Answer

**step1** Understanding the problem

A standard chessboard is made up of an 8 by 8 grid of smaller squares. We need to find the total count of all possible squares that can be found on this board, considering squares of different sizes, not just the smallest ones.

**step2** Counting 1x1 squares

First, let's count the smallest squares, which are 1 unit by 1 unit in size. On an 8 by 8 chessboard, there are 8 rows and 8 columns of these small squares. To find the total number of 1x1 squares, we multiply the number of rows by the number of columns:
$$8 \times 8 = 64$$
So, there are 64 squares of size 1x1.

**step3** Counting 2x2 squares

Next, we count squares that are 2 units by 2 units. Imagine placing a 2x2 square on the board. Its top-left corner can be in different positions. Since the board is 8 units by 8 units, the top-left corner of a 2x2 square cannot be in the last row or the last column.
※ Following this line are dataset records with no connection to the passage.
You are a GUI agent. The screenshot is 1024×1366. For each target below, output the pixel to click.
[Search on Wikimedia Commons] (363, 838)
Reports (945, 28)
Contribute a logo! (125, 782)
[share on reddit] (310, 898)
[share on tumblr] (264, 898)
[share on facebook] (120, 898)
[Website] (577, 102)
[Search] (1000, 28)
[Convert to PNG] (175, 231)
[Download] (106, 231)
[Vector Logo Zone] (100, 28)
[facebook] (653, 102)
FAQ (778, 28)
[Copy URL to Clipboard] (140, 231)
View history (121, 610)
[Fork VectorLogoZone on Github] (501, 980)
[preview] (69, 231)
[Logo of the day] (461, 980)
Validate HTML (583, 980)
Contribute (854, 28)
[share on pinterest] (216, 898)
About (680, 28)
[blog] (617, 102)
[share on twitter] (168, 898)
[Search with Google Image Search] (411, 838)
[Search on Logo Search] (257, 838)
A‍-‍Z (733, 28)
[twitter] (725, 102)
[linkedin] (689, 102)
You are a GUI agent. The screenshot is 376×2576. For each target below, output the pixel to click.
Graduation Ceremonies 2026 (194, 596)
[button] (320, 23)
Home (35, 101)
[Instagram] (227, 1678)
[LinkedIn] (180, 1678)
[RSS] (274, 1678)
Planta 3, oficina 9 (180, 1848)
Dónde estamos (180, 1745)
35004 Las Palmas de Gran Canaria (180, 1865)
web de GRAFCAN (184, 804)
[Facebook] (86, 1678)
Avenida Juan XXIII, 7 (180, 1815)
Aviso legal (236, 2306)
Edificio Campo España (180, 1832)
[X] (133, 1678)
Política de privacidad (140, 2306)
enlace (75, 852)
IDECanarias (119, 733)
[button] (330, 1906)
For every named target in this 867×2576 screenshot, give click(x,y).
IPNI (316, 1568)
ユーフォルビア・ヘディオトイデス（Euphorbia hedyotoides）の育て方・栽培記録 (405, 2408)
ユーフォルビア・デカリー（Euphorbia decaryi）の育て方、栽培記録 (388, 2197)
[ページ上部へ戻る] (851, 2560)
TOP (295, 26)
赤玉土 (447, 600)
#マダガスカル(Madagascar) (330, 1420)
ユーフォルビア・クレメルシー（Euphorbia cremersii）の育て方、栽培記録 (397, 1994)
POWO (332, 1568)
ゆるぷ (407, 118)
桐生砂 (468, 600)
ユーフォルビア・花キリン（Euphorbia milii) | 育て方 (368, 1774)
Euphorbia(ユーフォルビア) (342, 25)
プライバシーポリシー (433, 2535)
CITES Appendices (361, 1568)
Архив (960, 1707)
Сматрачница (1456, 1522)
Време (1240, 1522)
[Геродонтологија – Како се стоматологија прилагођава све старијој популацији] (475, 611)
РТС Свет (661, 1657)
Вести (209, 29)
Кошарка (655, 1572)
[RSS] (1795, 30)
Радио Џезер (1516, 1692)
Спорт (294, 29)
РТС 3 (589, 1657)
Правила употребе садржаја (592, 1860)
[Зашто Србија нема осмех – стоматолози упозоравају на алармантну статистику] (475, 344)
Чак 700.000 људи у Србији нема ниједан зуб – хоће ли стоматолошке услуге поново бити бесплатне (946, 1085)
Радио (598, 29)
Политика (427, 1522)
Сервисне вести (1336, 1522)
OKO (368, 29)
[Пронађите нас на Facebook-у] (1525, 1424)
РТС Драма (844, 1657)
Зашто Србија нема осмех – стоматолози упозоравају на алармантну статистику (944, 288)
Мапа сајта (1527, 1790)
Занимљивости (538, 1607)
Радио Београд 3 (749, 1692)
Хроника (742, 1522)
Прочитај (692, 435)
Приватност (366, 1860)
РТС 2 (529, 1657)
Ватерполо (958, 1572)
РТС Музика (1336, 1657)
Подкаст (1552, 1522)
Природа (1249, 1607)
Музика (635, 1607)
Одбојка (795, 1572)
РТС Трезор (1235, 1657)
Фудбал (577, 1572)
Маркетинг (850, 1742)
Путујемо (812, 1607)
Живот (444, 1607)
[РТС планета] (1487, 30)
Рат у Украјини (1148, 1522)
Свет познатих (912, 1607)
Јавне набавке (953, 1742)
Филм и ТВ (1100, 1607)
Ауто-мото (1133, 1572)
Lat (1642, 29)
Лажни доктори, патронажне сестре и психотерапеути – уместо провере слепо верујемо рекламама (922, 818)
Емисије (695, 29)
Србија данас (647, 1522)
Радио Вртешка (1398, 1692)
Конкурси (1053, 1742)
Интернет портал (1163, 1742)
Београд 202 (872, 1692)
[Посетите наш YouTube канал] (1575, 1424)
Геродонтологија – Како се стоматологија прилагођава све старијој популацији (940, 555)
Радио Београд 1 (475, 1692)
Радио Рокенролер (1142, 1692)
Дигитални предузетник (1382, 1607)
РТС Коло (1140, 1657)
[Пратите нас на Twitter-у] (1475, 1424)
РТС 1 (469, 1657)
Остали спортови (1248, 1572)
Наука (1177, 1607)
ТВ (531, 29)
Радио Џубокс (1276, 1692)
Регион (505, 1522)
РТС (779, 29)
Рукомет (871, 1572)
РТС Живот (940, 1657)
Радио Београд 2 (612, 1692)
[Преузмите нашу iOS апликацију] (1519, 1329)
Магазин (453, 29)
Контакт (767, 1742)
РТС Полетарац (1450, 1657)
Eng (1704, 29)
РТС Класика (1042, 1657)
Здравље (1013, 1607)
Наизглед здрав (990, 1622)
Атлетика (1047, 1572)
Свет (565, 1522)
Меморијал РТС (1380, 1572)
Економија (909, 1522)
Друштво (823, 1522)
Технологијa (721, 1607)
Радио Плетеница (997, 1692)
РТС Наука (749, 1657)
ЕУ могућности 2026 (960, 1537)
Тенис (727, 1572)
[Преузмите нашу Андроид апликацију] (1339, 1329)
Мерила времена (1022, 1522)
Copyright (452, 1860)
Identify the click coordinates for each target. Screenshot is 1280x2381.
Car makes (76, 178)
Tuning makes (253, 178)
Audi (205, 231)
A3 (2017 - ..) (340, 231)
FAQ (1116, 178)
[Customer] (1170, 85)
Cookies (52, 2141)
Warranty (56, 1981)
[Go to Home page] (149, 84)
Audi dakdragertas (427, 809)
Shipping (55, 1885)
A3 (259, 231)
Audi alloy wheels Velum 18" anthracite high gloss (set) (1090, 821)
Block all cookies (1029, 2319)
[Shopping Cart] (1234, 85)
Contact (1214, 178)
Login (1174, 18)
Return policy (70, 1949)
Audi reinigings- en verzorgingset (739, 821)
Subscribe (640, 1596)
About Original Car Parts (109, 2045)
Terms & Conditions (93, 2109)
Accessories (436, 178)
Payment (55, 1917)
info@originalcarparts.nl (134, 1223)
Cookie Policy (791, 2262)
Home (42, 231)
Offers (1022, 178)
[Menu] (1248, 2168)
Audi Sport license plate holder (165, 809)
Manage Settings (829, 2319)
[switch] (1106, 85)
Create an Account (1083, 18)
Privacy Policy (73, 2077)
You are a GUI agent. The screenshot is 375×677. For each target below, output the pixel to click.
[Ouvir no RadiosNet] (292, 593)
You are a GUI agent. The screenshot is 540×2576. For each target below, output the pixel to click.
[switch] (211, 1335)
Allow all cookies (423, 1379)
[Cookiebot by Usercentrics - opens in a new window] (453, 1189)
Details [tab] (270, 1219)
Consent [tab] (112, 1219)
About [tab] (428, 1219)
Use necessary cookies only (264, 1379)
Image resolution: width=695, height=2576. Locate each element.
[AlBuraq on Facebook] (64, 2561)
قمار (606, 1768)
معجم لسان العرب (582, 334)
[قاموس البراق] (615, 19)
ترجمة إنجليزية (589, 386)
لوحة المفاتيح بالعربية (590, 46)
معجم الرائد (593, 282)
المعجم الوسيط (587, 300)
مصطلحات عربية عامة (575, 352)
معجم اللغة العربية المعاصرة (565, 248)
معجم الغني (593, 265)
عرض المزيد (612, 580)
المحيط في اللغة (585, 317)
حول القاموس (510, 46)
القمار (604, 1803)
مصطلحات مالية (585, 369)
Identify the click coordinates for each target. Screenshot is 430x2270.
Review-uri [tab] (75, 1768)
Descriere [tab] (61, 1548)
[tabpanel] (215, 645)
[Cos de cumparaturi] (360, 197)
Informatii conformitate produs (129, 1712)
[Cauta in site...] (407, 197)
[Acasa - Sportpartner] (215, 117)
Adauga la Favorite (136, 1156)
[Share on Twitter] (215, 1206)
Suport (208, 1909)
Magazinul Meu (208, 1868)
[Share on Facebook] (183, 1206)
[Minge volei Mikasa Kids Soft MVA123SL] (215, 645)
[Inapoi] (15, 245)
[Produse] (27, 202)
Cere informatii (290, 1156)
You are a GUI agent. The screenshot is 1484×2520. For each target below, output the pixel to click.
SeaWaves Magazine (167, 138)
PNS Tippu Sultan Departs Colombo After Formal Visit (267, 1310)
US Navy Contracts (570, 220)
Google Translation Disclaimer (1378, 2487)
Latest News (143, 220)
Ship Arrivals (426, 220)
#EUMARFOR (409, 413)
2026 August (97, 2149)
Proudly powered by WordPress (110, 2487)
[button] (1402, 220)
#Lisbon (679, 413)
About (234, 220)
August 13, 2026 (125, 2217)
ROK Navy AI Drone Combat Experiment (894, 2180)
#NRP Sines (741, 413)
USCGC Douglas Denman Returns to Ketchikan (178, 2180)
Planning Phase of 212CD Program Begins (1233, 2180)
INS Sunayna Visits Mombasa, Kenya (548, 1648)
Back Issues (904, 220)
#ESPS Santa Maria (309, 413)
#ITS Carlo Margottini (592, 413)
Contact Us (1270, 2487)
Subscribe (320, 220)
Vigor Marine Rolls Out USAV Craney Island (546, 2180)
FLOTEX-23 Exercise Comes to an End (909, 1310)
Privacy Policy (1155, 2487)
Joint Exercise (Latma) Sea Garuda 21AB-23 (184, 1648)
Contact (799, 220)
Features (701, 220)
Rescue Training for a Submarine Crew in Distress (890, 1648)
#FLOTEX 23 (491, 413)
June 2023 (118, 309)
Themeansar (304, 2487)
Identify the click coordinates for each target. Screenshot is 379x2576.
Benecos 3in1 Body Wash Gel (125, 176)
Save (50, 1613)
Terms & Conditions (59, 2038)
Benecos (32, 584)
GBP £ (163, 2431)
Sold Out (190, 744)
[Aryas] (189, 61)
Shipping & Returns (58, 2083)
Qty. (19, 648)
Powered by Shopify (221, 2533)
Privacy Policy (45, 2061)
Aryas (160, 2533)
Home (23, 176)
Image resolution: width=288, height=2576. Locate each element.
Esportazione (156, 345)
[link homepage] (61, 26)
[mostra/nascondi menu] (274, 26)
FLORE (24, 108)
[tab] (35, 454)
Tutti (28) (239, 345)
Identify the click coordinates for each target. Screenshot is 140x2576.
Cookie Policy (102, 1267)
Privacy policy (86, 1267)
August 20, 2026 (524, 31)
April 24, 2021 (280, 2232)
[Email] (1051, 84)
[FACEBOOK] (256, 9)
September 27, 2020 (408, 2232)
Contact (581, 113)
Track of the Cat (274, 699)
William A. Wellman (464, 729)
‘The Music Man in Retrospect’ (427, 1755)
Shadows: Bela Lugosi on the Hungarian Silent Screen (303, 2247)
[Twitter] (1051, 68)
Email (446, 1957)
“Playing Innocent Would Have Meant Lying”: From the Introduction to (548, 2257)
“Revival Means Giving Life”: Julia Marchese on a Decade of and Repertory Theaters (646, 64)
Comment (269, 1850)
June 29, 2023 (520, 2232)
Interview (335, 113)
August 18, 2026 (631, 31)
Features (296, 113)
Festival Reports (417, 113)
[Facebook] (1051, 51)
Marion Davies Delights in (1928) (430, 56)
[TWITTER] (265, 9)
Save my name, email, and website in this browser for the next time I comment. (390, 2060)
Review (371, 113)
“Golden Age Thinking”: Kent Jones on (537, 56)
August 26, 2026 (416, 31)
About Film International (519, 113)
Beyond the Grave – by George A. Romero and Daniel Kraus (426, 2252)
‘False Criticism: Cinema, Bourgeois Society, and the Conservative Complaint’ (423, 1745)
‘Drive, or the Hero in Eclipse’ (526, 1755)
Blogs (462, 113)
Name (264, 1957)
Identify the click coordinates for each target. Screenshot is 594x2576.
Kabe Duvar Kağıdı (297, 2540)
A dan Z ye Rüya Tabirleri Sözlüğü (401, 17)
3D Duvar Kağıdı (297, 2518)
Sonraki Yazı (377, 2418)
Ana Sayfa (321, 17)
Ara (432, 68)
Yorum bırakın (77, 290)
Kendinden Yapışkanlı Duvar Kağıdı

It can be in any of the first 7 rows and any of the first 7 columns.
This means there are 7 possible starting rows and 7 possible starting columns for the top-left corner of a 2x2 square.
To find the total number of 2x2 squares, we multiply the number of possible starting rows by the number of possible starting columns:
$$7 \times 7 = 49$$
So, there are 49 squares of size 2x2.

**step4** Counting 3x3 squares

Now, we count squares that are 3 units by 3 units. Similar to the 2x2 squares, the top-left corner of a 3x3 square cannot be in the last two rows or the last two columns. It can be in any of the first 6 rows and any of the first 6 columns.
This means there are 6 possible starting rows and 6 possible starting columns for the top-left corner.
To find the total number of 3x3 squares, we multiply the number of possible starting rows by the number of possible starting columns:
$$6 \times 6 = 36$$
So, there are 36 squares of size 3x3.

**step5** Counting 4x4, 5x5, 6x6, 7x7, and 8x8 squares

We continue this pattern for larger squares:
For 4x4 squares: The top-left corner can be in any of the first 5 rows and first 5 columns.
$$5 \times 5 = 25$$
There are 25 squares of size 4x4.
For 5x5 squares: The top-left corner can be in any of the first 4 rows and first 4 columns.
$$4 \times 4 = 16$$
There are 16 squares of size 5x5.
For 6x6 squares: The top-left corner can be in any of the first 3 rows and first 3 columns.
$$3 \times 3 = 9$$
There are 9 squares of size 6x6.
For 7x7 squares: The top-left corner can be in any of the first 2 rows and first 2 columns.
$$2 \times 2 = 4$$
There are 4 squares of size 7x7.
For 8x8 squares: The top-left corner can only be in the first row and first column, which represents the entire chessboard itself.
$$1 \times 1 = 1$$
There is 1 square of size 8x8.

**step6** Calculating the total number of squares

To find the total number of squares on the chessboard, we add up the number of squares of each size we counted:
Total squares = (Number of 1x1 squares) + (Number of 2x2 squares) + (Number of 3x3 squares) + (Number of 4x4 squares) + (Number of 5x5 squares) + (Number of 6x6 squares) + (Number of 7x7 squares) + (Number of 8x8 squares)
Total squares = $$64 + 49 + 36 + 25 + 16 + 9 + 4 + 1$$
Now, let's add them together:
$$64 + 49 = 113$$
$$113 + 36 = 149$$
$$149 + 25 = 174$$
$$174 + 16 = 190$$
$$190 + 9 = 199$$
$$199 + 4 = 203$$
$$203 + 1 = 204$$
Therefore, there are a total of 204 squares on a chessboard.